I'm not too in to loops, I think you can express a lot more playing every element simultaneously. As opposed to depending on a pedal for playback, with fixed loop. I just fined there's a lot less room from an improvisation point of view. 

Whats your approach?


----------



## phaeded0ut (Jun 26, 2009)

LOL! You're gonna laugh, I've a "supposedly" digital tabla that I've used for a few gigs that actually slides the rhythm around. A friend from Looper's Delight and I had our two beasties going at the same time and well, ... mine had a tendency to play slow, and speed up. Almost reminds me of someone breathing heavily, inhale and slow down, exhale and speed up. MIDI Connection reboots mine when it is sent information. LOL! His tended to speed up, stabilize, and speed up again, but it wasn't as noticable as mine. Think that they need some SMPTE.  LOL! 

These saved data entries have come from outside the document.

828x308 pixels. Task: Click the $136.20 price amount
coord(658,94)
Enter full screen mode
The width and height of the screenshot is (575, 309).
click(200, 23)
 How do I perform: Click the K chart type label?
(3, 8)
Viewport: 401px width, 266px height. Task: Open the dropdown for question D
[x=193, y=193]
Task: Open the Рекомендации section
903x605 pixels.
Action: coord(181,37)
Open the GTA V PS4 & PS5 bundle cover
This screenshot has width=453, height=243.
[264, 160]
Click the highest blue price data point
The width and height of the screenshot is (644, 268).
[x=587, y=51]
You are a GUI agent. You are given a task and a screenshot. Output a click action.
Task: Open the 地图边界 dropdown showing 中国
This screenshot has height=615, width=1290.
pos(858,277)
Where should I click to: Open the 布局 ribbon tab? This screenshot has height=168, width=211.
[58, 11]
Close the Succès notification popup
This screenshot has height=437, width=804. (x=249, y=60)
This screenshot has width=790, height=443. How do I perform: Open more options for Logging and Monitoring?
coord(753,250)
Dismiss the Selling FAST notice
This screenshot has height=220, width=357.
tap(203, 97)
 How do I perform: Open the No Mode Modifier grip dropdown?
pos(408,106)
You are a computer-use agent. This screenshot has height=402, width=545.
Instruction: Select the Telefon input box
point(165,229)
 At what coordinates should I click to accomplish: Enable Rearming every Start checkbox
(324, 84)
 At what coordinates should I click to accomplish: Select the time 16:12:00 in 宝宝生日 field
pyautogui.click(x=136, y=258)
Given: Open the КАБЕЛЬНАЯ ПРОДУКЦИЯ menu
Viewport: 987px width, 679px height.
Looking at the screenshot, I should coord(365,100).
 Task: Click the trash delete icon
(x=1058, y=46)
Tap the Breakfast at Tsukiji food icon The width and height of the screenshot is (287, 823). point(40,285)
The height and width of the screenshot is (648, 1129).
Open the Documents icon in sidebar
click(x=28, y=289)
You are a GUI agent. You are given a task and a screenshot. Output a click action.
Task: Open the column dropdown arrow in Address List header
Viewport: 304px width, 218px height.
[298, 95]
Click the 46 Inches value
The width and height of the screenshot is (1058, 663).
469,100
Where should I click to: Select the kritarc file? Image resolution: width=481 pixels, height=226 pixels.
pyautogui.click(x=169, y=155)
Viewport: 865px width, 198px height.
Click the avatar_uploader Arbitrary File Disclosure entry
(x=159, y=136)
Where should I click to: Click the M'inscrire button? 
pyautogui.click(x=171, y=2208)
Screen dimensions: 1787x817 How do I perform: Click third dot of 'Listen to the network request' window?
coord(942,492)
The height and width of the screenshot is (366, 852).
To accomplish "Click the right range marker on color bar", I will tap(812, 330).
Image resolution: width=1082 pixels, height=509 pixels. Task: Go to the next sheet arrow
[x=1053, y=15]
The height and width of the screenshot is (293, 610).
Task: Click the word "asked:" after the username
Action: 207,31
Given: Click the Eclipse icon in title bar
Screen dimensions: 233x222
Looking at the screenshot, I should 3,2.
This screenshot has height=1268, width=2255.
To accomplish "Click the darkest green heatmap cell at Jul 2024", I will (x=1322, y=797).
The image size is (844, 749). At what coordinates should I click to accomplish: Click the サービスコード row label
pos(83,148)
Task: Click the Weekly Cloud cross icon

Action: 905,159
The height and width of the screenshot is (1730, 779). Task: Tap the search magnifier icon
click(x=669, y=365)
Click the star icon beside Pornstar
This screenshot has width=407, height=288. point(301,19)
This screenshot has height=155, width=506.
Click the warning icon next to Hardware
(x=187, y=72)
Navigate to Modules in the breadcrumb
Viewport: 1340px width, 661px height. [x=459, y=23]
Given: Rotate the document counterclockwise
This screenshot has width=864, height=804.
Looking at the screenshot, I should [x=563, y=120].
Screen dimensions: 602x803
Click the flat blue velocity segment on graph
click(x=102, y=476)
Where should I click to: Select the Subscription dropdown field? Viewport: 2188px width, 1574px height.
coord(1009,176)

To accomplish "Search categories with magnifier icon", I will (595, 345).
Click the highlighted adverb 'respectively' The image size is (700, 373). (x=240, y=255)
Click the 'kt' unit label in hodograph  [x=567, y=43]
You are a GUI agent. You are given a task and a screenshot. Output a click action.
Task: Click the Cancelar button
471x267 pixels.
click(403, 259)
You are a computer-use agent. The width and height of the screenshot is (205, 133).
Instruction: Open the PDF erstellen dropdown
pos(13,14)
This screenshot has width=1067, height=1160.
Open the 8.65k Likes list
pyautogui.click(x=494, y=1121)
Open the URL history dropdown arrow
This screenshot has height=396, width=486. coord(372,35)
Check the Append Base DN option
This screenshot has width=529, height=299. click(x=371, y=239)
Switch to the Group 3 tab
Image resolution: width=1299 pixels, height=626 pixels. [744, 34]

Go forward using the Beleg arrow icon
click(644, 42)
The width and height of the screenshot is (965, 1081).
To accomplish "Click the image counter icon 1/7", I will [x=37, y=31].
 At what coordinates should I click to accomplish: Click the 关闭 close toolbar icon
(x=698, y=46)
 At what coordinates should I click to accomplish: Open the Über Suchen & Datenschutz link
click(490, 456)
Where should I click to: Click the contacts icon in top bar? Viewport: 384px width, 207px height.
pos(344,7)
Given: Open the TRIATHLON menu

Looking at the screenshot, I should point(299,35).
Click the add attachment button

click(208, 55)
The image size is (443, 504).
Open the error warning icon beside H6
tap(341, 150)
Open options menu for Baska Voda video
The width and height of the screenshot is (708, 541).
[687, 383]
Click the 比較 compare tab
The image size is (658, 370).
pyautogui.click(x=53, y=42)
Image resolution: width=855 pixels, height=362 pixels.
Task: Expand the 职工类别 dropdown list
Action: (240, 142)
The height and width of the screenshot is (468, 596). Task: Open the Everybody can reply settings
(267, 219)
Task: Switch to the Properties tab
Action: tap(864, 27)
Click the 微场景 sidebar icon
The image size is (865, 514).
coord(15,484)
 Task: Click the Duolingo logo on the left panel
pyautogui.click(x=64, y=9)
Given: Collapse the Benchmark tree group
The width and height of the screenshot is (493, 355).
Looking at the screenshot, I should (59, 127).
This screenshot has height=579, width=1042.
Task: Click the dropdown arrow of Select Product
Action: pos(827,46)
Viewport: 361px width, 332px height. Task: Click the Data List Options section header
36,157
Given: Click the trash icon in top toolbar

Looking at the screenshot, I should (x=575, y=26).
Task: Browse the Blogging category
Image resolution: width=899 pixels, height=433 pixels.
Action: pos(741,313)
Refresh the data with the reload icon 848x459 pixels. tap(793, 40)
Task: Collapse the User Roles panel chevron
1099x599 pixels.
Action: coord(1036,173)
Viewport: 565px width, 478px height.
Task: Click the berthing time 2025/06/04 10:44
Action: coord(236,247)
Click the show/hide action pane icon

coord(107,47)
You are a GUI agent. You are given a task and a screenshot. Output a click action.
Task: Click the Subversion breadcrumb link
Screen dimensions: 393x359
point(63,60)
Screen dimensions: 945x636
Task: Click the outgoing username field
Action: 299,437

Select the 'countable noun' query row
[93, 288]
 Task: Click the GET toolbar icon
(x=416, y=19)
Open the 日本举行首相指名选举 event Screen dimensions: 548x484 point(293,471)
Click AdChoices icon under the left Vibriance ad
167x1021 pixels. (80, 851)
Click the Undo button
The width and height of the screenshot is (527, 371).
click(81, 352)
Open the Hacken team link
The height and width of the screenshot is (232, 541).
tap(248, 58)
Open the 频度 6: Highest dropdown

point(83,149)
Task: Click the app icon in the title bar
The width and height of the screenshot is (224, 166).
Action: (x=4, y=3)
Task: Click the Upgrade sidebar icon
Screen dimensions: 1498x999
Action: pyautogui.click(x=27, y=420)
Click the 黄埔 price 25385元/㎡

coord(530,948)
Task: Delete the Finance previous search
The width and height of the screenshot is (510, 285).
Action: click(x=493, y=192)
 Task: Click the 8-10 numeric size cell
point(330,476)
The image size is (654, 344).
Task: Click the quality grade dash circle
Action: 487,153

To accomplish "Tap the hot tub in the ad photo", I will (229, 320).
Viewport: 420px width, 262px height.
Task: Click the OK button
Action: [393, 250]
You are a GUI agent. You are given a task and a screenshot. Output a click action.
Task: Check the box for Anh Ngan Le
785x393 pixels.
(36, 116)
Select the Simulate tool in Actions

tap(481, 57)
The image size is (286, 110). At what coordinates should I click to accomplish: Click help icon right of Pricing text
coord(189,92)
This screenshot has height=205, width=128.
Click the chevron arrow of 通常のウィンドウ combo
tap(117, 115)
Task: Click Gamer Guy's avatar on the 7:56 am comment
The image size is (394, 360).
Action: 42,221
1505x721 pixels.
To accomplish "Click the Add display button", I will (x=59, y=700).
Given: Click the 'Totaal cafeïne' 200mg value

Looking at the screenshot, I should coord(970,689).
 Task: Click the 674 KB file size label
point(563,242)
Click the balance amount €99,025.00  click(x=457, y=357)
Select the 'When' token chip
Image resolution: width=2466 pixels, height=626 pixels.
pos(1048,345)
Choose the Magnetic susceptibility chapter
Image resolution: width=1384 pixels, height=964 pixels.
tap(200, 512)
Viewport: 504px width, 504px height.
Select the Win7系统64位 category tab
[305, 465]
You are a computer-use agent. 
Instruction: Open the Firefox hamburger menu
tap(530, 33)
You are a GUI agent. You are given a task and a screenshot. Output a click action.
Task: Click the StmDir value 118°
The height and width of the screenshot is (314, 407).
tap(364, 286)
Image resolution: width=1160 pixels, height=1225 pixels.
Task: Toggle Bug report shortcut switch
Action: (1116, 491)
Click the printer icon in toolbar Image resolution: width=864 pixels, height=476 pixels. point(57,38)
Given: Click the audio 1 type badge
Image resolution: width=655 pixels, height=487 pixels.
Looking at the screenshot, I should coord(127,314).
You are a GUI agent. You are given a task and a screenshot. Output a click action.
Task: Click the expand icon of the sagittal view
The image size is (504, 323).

Typically, my application isn't too far off from what I described in the earlier approach:
1. Start with a drone note, a groove, melody or a tangent (should never be influenced by Leo Kottke  ).
2. Maybe add a drum track, sound effects (I'm still getting to know my two Kaos Pads) or other drones. (If I added a drone, I save it to a different memory location in order to accomidate chord changes when playing duduk music.)
3. Add some flavour, maybe some "sound effects," some chord changes or a counter rhythm.
4. Add a (first or second) melody or another drone note to give some "boundaries."
5. Re-add/re-enforce a melody if it wasn't added beforehand, do some other fiddling.
6. Repeat a few steps here and there or omit them altogether or do them in reverse order. 
7. Make sure to remember how to get to an end loop from the drum machines or try to use a foot pedal (Ernie Ball Passive Volume Pedal) to end things. Nothing more embarrassing than something making the odd chirp or continue playing and you're not able to stop it without going to the volume pedal or off switch.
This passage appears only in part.